Le trio a quitté le balcon et fermé la fenêtre. La partie de cartes est terminée. Bien entendu Rousselin est sorti rincé. Il a signé à Léon un chèque sur lequel les zéros sont comme les roues d’une belle automobile. Une limousine luxueuse qui emmènerait Léon loin de sa famille, vers une vie emplie d’amour simple et de beauté tranquille.
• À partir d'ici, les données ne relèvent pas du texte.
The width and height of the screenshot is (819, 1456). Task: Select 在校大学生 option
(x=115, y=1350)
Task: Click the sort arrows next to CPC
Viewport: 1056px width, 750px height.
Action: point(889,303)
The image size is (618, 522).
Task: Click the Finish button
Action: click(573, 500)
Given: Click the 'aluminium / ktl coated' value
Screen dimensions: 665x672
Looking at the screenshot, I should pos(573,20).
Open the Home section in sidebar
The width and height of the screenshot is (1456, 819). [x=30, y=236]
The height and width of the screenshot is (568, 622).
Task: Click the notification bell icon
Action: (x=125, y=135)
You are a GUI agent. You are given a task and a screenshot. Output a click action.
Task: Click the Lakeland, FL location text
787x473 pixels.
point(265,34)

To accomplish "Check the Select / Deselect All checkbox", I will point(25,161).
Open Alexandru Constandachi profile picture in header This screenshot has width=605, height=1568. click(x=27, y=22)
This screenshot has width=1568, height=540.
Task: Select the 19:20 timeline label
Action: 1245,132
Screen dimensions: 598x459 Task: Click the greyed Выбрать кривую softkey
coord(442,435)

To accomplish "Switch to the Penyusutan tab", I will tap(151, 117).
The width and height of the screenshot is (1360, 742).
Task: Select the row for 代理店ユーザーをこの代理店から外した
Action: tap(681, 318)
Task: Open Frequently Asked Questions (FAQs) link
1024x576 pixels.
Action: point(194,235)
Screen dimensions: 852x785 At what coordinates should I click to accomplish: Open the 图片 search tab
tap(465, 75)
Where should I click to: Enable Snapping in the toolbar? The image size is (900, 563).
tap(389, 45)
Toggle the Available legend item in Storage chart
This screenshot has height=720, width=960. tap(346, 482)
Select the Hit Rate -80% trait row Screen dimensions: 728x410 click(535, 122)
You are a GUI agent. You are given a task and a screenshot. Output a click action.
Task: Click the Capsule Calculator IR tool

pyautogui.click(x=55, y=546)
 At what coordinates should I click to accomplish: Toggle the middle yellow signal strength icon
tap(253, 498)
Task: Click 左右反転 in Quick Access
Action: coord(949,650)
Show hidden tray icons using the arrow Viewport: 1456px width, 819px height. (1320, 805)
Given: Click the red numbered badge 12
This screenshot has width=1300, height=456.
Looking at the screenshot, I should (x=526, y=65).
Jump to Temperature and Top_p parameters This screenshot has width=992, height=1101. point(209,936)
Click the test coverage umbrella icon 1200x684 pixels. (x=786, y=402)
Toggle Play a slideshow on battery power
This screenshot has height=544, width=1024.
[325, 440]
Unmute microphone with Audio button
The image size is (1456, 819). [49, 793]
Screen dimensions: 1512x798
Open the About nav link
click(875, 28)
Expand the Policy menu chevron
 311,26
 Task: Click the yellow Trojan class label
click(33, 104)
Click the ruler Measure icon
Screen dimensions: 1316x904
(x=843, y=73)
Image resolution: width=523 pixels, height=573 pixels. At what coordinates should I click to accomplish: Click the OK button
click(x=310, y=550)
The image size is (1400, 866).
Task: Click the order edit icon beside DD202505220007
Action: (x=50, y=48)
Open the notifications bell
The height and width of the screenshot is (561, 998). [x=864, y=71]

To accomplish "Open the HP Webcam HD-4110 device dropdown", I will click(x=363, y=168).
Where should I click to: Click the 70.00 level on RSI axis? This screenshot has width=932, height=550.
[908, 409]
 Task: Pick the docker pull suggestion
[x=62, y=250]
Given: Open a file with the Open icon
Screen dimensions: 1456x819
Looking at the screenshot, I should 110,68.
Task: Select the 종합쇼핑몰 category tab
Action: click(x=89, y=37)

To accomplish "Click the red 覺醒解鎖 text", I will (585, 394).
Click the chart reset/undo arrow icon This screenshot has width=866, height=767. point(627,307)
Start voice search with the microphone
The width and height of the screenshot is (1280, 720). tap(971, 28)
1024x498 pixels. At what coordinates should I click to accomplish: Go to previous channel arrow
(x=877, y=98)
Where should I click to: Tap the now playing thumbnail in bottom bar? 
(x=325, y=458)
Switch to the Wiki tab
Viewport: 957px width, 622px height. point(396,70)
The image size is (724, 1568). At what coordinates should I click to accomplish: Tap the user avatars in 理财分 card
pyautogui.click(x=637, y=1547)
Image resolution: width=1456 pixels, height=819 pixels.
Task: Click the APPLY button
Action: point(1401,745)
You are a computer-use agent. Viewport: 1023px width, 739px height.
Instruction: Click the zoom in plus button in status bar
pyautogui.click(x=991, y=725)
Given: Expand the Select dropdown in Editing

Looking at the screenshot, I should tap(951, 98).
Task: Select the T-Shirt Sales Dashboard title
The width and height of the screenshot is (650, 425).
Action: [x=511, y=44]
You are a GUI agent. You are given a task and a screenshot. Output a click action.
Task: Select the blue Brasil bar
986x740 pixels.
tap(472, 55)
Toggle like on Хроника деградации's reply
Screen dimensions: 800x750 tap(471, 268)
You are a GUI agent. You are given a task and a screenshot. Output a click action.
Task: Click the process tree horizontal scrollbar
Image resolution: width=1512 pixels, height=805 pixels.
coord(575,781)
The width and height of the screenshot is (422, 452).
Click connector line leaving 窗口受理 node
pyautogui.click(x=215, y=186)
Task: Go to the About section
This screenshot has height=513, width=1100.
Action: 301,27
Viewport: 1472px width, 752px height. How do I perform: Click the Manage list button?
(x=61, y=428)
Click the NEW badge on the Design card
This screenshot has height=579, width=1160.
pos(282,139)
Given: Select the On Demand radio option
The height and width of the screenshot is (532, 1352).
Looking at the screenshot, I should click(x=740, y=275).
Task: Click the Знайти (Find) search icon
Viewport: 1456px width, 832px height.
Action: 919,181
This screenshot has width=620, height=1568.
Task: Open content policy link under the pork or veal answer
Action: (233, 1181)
AEV 1920-17 838_un-bar-aux-folies-bergereIl est venu au bar, a ajusté son horrible cravate jaune à rayures noires, s’est raclé la gorge. Il a regardé la serveuse impassible droit dans les yeux et a balbutié :

- Mademoiselle Clémentine… Ce soir j’ai gagné assez d’argent pour que… Si vous voulez, je vous enlève !

La jeune femme n’a rien répondu mais elle a rougi. La musique s’est arrêtée. Et Léon s’est rendu compte… qu’il ne se reflétait pas dans la glace ! Et en plus de cela, de manière complètement irréaliste, il y avait sur la droite le reflet d’une autre Clémentine qui faisait des confidences au reflet de Monsieur Edouard !

- Je crois que ça va pas le faire, Léon ! a dit la voix de Maman dans son oreillette gauche. Reviens, on a les mêmes à la maison !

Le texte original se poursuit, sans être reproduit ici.